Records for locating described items
****************

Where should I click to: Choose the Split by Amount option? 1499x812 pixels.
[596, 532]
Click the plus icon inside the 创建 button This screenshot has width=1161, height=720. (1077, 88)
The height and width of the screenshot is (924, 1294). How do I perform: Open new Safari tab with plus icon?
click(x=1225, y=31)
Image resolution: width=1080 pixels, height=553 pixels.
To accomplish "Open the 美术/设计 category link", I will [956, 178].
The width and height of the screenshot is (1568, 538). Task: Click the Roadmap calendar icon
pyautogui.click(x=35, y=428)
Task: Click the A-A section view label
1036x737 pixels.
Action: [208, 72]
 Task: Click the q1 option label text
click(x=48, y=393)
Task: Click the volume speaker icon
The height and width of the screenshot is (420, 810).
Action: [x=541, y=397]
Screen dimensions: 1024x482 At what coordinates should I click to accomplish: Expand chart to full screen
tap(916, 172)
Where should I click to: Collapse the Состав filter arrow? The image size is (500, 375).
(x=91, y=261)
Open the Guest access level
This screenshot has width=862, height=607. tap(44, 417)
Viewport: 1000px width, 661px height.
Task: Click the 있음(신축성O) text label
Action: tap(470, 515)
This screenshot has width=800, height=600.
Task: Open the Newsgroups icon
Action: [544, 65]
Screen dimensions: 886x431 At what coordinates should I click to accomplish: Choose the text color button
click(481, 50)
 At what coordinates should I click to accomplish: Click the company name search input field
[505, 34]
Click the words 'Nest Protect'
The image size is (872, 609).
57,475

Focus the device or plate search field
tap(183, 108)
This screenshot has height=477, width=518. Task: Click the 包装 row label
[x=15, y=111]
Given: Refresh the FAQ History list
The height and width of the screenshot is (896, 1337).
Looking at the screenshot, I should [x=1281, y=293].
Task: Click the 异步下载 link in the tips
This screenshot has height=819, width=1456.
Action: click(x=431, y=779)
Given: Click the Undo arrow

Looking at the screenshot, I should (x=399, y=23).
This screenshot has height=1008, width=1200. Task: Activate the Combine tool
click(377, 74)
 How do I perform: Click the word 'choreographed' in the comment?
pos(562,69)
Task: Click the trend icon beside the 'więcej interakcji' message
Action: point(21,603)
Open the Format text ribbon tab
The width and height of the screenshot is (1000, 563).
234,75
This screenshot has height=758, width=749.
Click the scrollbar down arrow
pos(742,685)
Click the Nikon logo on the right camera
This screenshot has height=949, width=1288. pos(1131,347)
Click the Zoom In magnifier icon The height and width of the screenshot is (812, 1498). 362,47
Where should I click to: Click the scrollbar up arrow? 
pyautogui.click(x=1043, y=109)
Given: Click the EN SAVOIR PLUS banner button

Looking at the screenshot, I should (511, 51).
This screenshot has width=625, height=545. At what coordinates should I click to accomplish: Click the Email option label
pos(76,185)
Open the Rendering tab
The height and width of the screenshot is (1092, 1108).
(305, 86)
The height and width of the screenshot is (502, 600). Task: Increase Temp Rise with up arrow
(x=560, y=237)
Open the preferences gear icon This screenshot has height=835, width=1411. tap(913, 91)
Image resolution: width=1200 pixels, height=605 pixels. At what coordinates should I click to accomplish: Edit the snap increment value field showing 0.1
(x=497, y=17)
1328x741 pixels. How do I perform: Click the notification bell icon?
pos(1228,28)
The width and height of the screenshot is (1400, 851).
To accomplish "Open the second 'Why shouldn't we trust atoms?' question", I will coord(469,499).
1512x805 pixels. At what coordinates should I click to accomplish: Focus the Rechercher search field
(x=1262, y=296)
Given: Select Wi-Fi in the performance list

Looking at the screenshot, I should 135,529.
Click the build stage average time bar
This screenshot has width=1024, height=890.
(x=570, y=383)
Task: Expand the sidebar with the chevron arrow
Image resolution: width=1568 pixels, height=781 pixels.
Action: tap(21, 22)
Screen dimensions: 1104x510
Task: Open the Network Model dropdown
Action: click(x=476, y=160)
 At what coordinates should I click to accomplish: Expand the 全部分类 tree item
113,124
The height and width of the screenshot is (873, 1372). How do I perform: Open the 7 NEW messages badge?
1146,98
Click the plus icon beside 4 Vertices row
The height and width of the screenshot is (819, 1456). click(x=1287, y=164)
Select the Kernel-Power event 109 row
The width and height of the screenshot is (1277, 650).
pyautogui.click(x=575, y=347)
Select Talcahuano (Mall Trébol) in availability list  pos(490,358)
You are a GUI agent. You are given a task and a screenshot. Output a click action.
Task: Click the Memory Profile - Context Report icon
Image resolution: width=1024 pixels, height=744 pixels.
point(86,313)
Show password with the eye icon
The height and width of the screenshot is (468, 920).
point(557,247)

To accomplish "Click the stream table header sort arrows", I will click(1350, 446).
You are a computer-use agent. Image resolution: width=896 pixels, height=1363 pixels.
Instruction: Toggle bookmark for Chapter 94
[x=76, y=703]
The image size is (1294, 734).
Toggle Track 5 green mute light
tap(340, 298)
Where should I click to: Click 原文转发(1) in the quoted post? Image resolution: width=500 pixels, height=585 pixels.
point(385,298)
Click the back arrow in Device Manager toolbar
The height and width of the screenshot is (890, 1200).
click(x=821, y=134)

****************

- WHAT THIS TASK INVOLVES
Reproduce the material above verbatim.

- TASK ANSWER
Where should I click to: Choose the Split by Amount option? 1499x812 pixels.
[596, 532]
Click the plus icon inside the 创建 button This screenshot has width=1161, height=720. (1077, 88)
The height and width of the screenshot is (924, 1294). How do I perform: Open new Safari tab with plus icon?
click(x=1225, y=31)
Image resolution: width=1080 pixels, height=553 pixels.
To accomplish "Open the 美术/设计 category link", I will [956, 178].
The width and height of the screenshot is (1568, 538). Task: Click the Roadmap calendar icon
pyautogui.click(x=35, y=428)
Task: Click the A-A section view label
1036x737 pixels.
Action: [208, 72]
 Task: Click the q1 option label text
click(x=48, y=393)
Task: Click the volume speaker icon
The height and width of the screenshot is (420, 810).
Action: [x=541, y=397]
Screen dimensions: 1024x482 At what coordinates should I click to accomplish: Expand chart to full screen
tap(916, 172)
Where should I click to: Collapse the Состав filter arrow? The image size is (500, 375).
(x=91, y=261)
Open the Guest access level
This screenshot has width=862, height=607. tap(44, 417)
Viewport: 1000px width, 661px height.
Task: Click the 있음(신축성O) text label
Action: tap(470, 515)
This screenshot has width=800, height=600.
Task: Open the Newsgroups icon
Action: [544, 65]
Screen dimensions: 886x431 At what coordinates should I click to accomplish: Choose the text color button
click(481, 50)
 At what coordinates should I click to accomplish: Click the company name search input field
[505, 34]
Click the words 'Nest Protect'
The image size is (872, 609).
57,475

Focus the device or plate search field
tap(183, 108)
This screenshot has height=477, width=518. Task: Click the 包装 row label
[x=15, y=111]
Given: Refresh the FAQ History list
The height and width of the screenshot is (896, 1337).
Looking at the screenshot, I should [x=1281, y=293].
Task: Click the 异步下载 link in the tips
This screenshot has height=819, width=1456.
Action: click(x=431, y=779)
Given: Click the Undo arrow

Looking at the screenshot, I should (x=399, y=23).
This screenshot has height=1008, width=1200. Task: Activate the Combine tool
click(377, 74)
 How do I perform: Click the word 'choreographed' in the comment?
pos(562,69)
Task: Click the trend icon beside the 'więcej interakcji' message
Action: point(21,603)
Open the Format text ribbon tab
The width and height of the screenshot is (1000, 563).
234,75
This screenshot has height=758, width=749.
Click the scrollbar down arrow
pos(742,685)
Click the Nikon logo on the right camera
This screenshot has height=949, width=1288. pos(1131,347)
Click the Zoom In magnifier icon The height and width of the screenshot is (812, 1498). 362,47
Where should I click to: Click the scrollbar up arrow? 
pyautogui.click(x=1043, y=109)
Given: Click the EN SAVOIR PLUS banner button

Looking at the screenshot, I should (511, 51).
This screenshot has width=625, height=545. At what coordinates should I click to accomplish: Click the Email option label
pos(76,185)
Open the Rendering tab
The height and width of the screenshot is (1092, 1108).
(305, 86)
The height and width of the screenshot is (502, 600). Task: Increase Temp Rise with up arrow
(x=560, y=237)
Open the preferences gear icon This screenshot has height=835, width=1411. tap(913, 91)
Image resolution: width=1200 pixels, height=605 pixels. At what coordinates should I click to accomplish: Edit the snap increment value field showing 0.1
(x=497, y=17)
1328x741 pixels. How do I perform: Click the notification bell icon?
pos(1228,28)
The width and height of the screenshot is (1400, 851).
To accomplish "Open the second 'Why shouldn't we trust atoms?' question", I will coord(469,499).
1512x805 pixels. At what coordinates should I click to accomplish: Focus the Rechercher search field
(x=1262, y=296)
Given: Select Wi-Fi in the performance list

Looking at the screenshot, I should 135,529.
Click the build stage average time bar
This screenshot has width=1024, height=890.
(x=570, y=383)
Task: Expand the sidebar with the chevron arrow
Image resolution: width=1568 pixels, height=781 pixels.
Action: tap(21, 22)
Screen dimensions: 1104x510
Task: Open the Network Model dropdown
Action: click(x=476, y=160)
 At what coordinates should I click to accomplish: Expand the 全部分类 tree item
113,124
The height and width of the screenshot is (873, 1372). How do I perform: Open the 7 NEW messages badge?
1146,98
Click the plus icon beside 4 Vertices row
The height and width of the screenshot is (819, 1456). click(x=1287, y=164)
Select the Kernel-Power event 109 row
The width and height of the screenshot is (1277, 650).
pyautogui.click(x=575, y=347)
Select Talcahuano (Mall Trébol) in availability list  pos(490,358)
You are a GUI agent. You are given a task and a screenshot. Output a click action.
Task: Click the Memory Profile - Context Report icon
Image resolution: width=1024 pixels, height=744 pixels.
point(86,313)
Show password with the eye icon
The height and width of the screenshot is (468, 920).
point(557,247)

To accomplish "Click the stream table header sort arrows", I will click(1350, 446).
You are a computer-use agent. Image resolution: width=896 pixels, height=1363 pixels.
Instruction: Toggle bookmark for Chapter 94
[x=76, y=703]
The image size is (1294, 734).
Toggle Track 5 green mute light
tap(340, 298)
Where should I click to: Click 原文转发(1) in the quoted post? Image resolution: width=500 pixels, height=585 pixels.
point(385,298)
Click the back arrow in Device Manager toolbar
The height and width of the screenshot is (890, 1200).
click(x=821, y=134)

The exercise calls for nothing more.